▶ _Exercise materials_:
......
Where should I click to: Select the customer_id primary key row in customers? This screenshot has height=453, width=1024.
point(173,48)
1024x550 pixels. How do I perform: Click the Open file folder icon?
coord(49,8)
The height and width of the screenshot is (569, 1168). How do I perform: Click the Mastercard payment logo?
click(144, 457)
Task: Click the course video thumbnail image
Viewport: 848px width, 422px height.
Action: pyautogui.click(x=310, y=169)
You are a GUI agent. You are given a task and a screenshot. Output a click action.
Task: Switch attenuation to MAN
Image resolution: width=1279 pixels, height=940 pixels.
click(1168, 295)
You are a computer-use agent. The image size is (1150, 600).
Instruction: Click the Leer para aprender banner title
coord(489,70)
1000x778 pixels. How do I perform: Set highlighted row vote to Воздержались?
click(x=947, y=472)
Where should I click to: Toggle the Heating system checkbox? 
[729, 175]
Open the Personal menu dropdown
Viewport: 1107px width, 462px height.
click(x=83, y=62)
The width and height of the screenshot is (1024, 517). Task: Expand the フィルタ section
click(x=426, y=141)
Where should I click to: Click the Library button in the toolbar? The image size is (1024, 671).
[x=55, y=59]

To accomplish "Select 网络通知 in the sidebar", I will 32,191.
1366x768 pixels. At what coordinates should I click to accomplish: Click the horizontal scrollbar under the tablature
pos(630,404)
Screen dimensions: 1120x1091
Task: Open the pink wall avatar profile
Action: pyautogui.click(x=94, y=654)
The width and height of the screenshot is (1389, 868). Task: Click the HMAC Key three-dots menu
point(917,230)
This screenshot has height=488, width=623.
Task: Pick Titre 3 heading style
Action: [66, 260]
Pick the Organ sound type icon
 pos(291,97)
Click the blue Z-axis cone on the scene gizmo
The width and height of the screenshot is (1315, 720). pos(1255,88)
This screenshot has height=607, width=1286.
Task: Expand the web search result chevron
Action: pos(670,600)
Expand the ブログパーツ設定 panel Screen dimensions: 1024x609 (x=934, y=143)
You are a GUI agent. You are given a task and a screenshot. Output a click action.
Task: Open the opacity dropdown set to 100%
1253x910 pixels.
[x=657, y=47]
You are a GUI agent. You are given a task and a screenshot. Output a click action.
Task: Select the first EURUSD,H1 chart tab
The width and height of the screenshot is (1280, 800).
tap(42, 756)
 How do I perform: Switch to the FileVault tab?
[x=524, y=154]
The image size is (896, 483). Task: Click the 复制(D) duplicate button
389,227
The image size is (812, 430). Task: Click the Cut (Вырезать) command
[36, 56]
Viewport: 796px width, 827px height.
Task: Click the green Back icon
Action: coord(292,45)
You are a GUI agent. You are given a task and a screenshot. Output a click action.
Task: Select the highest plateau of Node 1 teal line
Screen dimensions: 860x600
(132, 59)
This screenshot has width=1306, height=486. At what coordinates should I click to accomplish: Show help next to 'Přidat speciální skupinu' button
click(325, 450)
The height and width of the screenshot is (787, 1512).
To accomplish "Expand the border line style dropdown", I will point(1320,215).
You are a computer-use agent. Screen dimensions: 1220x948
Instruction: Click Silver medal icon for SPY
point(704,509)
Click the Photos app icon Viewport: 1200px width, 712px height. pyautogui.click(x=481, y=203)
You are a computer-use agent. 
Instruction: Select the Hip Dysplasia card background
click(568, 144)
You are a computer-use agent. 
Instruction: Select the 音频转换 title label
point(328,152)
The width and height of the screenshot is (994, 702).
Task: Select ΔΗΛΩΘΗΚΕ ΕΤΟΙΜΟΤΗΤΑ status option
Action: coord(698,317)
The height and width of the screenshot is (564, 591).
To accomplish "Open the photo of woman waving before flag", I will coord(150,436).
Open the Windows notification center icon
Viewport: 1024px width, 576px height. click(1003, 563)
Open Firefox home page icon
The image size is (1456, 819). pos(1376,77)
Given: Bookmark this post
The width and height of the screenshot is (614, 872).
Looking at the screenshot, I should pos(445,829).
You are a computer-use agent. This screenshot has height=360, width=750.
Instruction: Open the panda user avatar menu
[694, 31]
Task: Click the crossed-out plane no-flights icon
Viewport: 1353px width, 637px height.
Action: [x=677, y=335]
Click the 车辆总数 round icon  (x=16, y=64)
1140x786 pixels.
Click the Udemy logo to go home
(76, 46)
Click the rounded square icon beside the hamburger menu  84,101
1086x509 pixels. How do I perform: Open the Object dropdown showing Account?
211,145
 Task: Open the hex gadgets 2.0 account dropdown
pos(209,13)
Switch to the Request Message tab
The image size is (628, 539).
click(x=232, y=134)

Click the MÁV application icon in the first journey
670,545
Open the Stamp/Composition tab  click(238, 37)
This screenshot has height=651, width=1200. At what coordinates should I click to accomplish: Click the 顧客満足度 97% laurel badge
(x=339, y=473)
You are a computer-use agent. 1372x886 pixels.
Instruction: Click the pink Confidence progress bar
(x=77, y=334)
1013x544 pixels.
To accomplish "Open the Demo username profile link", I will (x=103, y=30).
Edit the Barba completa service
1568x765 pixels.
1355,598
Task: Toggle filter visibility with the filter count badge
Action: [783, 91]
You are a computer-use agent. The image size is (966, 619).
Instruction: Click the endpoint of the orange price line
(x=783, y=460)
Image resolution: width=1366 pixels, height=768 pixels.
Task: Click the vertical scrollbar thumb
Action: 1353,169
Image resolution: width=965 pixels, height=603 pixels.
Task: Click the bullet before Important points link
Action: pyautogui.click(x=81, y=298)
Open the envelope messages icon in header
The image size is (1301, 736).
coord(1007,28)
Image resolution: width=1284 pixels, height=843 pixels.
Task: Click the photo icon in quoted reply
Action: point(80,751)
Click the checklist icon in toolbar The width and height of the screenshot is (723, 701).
......
▶ _Directions for this task_:
Your response must consist of all the records, retyped exactly.

▶ _Answer box_:
Where should I click to: Select the customer_id primary key row in customers? This screenshot has height=453, width=1024.
point(173,48)
1024x550 pixels. How do I perform: Click the Open file folder icon?
coord(49,8)
The height and width of the screenshot is (569, 1168). How do I perform: Click the Mastercard payment logo?
click(144, 457)
Task: Click the course video thumbnail image
Viewport: 848px width, 422px height.
Action: pyautogui.click(x=310, y=169)
You are a GUI agent. You are given a task and a screenshot. Output a click action.
Task: Switch attenuation to MAN
Image resolution: width=1279 pixels, height=940 pixels.
click(1168, 295)
You are a computer-use agent. The image size is (1150, 600).
Instruction: Click the Leer para aprender banner title
coord(489,70)
1000x778 pixels. How do I perform: Set highlighted row vote to Воздержались?
click(x=947, y=472)
Where should I click to: Toggle the Heating system checkbox? 
[729, 175]
Open the Personal menu dropdown
Viewport: 1107px width, 462px height.
click(x=83, y=62)
The width and height of the screenshot is (1024, 517). Task: Expand the フィルタ section
click(x=426, y=141)
Where should I click to: Click the Library button in the toolbar? The image size is (1024, 671).
[x=55, y=59]

To accomplish "Select 网络通知 in the sidebar", I will 32,191.
1366x768 pixels. At what coordinates should I click to accomplish: Click the horizontal scrollbar under the tablature
pos(630,404)
Screen dimensions: 1120x1091
Task: Open the pink wall avatar profile
Action: pyautogui.click(x=94, y=654)
The width and height of the screenshot is (1389, 868). Task: Click the HMAC Key three-dots menu
point(917,230)
This screenshot has height=488, width=623.
Task: Pick Titre 3 heading style
Action: [66, 260]
Pick the Organ sound type icon
 pos(291,97)
Click the blue Z-axis cone on the scene gizmo
The width and height of the screenshot is (1315, 720). pos(1255,88)
This screenshot has height=607, width=1286.
Task: Expand the web search result chevron
Action: pos(670,600)
Expand the ブログパーツ設定 panel Screen dimensions: 1024x609 (x=934, y=143)
You are a GUI agent. You are given a task and a screenshot. Output a click action.
Task: Open the opacity dropdown set to 100%
1253x910 pixels.
[x=657, y=47]
You are a GUI agent. You are given a task and a screenshot. Output a click action.
Task: Select the first EURUSD,H1 chart tab
The width and height of the screenshot is (1280, 800).
tap(42, 756)
 How do I perform: Switch to the FileVault tab?
[x=524, y=154]
The image size is (896, 483). Task: Click the 复制(D) duplicate button
389,227
The image size is (812, 430). Task: Click the Cut (Вырезать) command
[36, 56]
Viewport: 796px width, 827px height.
Task: Click the green Back icon
Action: coord(292,45)
You are a GUI agent. You are given a task and a screenshot. Output a click action.
Task: Select the highest plateau of Node 1 teal line
Screen dimensions: 860x600
(132, 59)
This screenshot has width=1306, height=486. At what coordinates should I click to accomplish: Show help next to 'Přidat speciální skupinu' button
click(325, 450)
The height and width of the screenshot is (787, 1512).
To accomplish "Expand the border line style dropdown", I will point(1320,215).
You are a computer-use agent. Screen dimensions: 1220x948
Instruction: Click Silver medal icon for SPY
point(704,509)
Click the Photos app icon Viewport: 1200px width, 712px height. pyautogui.click(x=481, y=203)
You are a computer-use agent. 
Instruction: Select the Hip Dysplasia card background
click(568, 144)
You are a computer-use agent. 
Instruction: Select the 音频转换 title label
point(328,152)
The width and height of the screenshot is (994, 702).
Task: Select ΔΗΛΩΘΗΚΕ ΕΤΟΙΜΟΤΗΤΑ status option
Action: coord(698,317)
The height and width of the screenshot is (564, 591).
To accomplish "Open the photo of woman waving before flag", I will coord(150,436).
Open the Windows notification center icon
Viewport: 1024px width, 576px height. click(1003, 563)
Open Firefox home page icon
The image size is (1456, 819). pos(1376,77)
Given: Bookmark this post
The width and height of the screenshot is (614, 872).
Looking at the screenshot, I should pos(445,829).
You are a computer-use agent. This screenshot has height=360, width=750.
Instruction: Open the panda user avatar menu
[694, 31]
Task: Click the crossed-out plane no-flights icon
Viewport: 1353px width, 637px height.
Action: [x=677, y=335]
Click the 车辆总数 round icon  (x=16, y=64)
1140x786 pixels.
Click the Udemy logo to go home
(76, 46)
Click the rounded square icon beside the hamburger menu  84,101
1086x509 pixels. How do I perform: Open the Object dropdown showing Account?
211,145
 Task: Open the hex gadgets 2.0 account dropdown
pos(209,13)
Switch to the Request Message tab
The image size is (628, 539).
click(x=232, y=134)

Click the MÁV application icon in the first journey
670,545
Open the Stamp/Composition tab  click(238, 37)
This screenshot has height=651, width=1200. At what coordinates should I click to accomplish: Click the 顧客満足度 97% laurel badge
(x=339, y=473)
You are a computer-use agent. 1372x886 pixels.
Instruction: Click the pink Confidence progress bar
(x=77, y=334)
1013x544 pixels.
To accomplish "Open the Demo username profile link", I will (x=103, y=30).
Edit the Barba completa service
1568x765 pixels.
1355,598
Task: Toggle filter visibility with the filter count badge
Action: [783, 91]
You are a computer-use agent. The image size is (966, 619).
Instruction: Click the endpoint of the orange price line
(x=783, y=460)
Image resolution: width=1366 pixels, height=768 pixels.
Task: Click the vertical scrollbar thumb
Action: 1353,169
Image resolution: width=965 pixels, height=603 pixels.
Task: Click the bullet before Important points link
Action: pyautogui.click(x=81, y=298)
Open the envelope messages icon in header
The image size is (1301, 736).
coord(1007,28)
Image resolution: width=1284 pixels, height=843 pixels.
Task: Click the photo icon in quoted reply
Action: point(80,751)
Click the checklist icon in toolbar The width and height of the screenshot is (723, 701).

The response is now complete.